In the entries below, find the line with "Task: Click info icon next to Delivered" and the line with "The height and width of the screenshot is (655, 1443)."; give again those lines and every line between them, exactly.
Top of Material for this exercise
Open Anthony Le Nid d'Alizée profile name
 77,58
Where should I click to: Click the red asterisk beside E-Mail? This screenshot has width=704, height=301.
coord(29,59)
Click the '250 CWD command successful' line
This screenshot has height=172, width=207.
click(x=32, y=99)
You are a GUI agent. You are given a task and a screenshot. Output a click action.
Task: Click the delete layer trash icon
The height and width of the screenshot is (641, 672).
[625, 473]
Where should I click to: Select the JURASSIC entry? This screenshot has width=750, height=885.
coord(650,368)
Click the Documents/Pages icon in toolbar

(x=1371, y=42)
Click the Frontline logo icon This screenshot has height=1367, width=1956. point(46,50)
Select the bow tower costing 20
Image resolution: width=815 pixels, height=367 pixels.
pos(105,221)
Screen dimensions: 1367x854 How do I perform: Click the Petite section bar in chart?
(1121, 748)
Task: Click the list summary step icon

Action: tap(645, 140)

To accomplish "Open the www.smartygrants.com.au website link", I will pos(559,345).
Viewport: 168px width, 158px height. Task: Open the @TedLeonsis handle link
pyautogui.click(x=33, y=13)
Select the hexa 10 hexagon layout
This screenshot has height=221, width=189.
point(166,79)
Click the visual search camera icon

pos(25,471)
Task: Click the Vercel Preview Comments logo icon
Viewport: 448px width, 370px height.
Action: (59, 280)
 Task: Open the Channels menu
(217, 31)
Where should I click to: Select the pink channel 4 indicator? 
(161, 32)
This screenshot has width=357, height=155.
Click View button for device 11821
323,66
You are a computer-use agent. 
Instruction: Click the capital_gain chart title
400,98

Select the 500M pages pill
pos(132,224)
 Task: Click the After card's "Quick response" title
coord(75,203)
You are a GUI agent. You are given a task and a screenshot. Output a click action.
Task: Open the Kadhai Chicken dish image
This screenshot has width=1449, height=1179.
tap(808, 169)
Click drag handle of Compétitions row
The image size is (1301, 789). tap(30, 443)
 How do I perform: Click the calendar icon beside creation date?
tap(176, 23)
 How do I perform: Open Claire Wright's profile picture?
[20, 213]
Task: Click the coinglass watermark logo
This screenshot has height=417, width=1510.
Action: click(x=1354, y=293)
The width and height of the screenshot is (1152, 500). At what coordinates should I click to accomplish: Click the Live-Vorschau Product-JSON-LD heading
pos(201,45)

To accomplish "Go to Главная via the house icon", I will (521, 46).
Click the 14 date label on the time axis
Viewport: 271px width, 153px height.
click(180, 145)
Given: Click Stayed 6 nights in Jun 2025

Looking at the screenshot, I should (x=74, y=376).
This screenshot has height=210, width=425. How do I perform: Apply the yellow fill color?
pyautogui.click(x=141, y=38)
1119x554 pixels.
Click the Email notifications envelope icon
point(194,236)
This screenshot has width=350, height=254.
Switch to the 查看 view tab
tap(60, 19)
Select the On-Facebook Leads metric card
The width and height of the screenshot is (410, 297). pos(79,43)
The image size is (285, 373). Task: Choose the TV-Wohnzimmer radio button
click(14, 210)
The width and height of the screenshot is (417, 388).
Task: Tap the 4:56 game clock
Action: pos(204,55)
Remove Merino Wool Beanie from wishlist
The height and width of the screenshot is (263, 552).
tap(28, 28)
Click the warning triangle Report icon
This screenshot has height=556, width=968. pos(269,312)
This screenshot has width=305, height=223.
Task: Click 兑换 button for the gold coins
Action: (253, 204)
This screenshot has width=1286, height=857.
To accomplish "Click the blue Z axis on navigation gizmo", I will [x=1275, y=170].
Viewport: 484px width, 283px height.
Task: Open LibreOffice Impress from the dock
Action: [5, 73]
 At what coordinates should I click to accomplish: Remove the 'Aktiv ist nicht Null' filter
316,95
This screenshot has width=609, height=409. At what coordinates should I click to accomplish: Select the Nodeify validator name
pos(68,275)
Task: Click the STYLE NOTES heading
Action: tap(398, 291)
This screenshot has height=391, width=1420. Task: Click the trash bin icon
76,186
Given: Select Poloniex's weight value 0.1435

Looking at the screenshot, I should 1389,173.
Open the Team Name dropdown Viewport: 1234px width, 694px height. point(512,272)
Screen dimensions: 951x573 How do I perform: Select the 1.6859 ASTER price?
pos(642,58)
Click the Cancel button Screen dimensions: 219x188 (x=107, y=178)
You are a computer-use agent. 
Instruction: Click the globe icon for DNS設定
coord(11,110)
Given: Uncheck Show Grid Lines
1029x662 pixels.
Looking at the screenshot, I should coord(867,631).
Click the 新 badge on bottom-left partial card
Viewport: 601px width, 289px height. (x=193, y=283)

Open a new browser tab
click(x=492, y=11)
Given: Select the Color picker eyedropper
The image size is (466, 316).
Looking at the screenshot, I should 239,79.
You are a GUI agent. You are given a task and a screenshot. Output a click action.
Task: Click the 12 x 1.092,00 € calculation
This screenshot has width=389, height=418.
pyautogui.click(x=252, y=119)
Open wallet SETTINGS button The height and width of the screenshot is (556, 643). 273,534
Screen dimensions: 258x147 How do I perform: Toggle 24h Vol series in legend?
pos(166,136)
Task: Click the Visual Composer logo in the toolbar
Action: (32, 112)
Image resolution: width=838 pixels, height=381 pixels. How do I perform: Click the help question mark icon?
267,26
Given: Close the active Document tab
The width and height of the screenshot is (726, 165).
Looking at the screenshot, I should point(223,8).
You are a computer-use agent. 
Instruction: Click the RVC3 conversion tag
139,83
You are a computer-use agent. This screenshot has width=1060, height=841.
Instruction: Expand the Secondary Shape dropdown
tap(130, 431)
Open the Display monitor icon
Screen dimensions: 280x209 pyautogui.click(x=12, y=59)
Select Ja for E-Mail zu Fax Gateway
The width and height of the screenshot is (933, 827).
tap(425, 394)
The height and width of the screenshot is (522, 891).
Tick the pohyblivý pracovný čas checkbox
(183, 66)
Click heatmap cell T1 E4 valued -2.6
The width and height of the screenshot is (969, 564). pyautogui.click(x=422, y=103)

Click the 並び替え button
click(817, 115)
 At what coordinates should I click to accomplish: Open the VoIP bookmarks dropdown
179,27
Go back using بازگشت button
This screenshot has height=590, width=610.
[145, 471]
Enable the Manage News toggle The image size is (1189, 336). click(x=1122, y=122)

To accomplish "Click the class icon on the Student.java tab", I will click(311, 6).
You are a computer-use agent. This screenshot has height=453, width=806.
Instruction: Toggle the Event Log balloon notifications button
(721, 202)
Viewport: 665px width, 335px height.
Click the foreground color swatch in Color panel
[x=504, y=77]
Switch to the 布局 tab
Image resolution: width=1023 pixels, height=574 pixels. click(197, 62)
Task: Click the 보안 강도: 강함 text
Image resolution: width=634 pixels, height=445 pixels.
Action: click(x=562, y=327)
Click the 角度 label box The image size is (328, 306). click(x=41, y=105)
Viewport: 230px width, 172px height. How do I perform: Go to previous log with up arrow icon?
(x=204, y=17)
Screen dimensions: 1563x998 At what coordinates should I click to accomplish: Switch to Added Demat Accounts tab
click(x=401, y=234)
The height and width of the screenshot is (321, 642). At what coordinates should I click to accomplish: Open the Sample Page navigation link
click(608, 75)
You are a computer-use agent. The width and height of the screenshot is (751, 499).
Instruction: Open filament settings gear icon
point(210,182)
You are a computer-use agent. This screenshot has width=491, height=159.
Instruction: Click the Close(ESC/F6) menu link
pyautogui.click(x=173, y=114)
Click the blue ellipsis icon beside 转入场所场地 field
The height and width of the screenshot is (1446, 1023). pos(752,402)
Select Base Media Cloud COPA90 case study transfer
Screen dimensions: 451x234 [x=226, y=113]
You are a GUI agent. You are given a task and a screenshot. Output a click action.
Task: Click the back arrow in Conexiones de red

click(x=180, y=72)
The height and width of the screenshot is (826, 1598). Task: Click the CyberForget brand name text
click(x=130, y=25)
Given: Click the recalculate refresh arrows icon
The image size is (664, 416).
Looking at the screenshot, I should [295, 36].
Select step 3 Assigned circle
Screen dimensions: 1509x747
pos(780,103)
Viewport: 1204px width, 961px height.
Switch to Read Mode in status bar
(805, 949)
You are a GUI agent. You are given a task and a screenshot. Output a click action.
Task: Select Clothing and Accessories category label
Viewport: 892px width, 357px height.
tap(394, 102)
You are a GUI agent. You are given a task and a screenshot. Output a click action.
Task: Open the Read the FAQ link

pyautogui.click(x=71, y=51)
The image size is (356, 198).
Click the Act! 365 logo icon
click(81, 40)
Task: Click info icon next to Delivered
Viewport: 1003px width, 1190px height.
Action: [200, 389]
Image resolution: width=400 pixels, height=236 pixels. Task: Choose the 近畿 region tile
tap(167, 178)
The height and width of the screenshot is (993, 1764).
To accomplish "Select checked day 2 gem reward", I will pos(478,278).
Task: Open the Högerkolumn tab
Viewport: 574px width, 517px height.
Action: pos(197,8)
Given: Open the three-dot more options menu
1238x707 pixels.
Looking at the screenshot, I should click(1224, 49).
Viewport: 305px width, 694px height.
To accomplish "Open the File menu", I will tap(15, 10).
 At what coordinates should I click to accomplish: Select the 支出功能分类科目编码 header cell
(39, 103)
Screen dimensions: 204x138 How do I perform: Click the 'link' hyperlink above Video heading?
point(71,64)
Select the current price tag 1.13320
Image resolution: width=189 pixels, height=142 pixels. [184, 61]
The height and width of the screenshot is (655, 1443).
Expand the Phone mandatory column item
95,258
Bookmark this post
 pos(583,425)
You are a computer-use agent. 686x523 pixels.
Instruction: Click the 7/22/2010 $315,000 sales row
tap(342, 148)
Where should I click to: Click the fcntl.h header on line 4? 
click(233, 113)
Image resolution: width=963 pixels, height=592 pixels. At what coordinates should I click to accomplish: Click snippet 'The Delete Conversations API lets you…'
Bottom of Material for this exercise
§ Solution to this exercise
Task: Click info icon next to Delivered
Viewport: 1003px width, 1190px height.
Action: [200, 389]
Image resolution: width=400 pixels, height=236 pixels. Task: Choose the 近畿 region tile
tap(167, 178)
The height and width of the screenshot is (993, 1764).
To accomplish "Select checked day 2 gem reward", I will pos(478,278).
Task: Open the Högerkolumn tab
Viewport: 574px width, 517px height.
Action: pos(197,8)
Given: Open the three-dot more options menu
1238x707 pixels.
Looking at the screenshot, I should click(1224, 49).
Viewport: 305px width, 694px height.
To accomplish "Open the File menu", I will tap(15, 10).
 At what coordinates should I click to accomplish: Select the 支出功能分类科目编码 header cell
(39, 103)
Screen dimensions: 204x138 How do I perform: Click the 'link' hyperlink above Video heading?
point(71,64)
Select the current price tag 1.13320
Image resolution: width=189 pixels, height=142 pixels. [184, 61]
The height and width of the screenshot is (655, 1443).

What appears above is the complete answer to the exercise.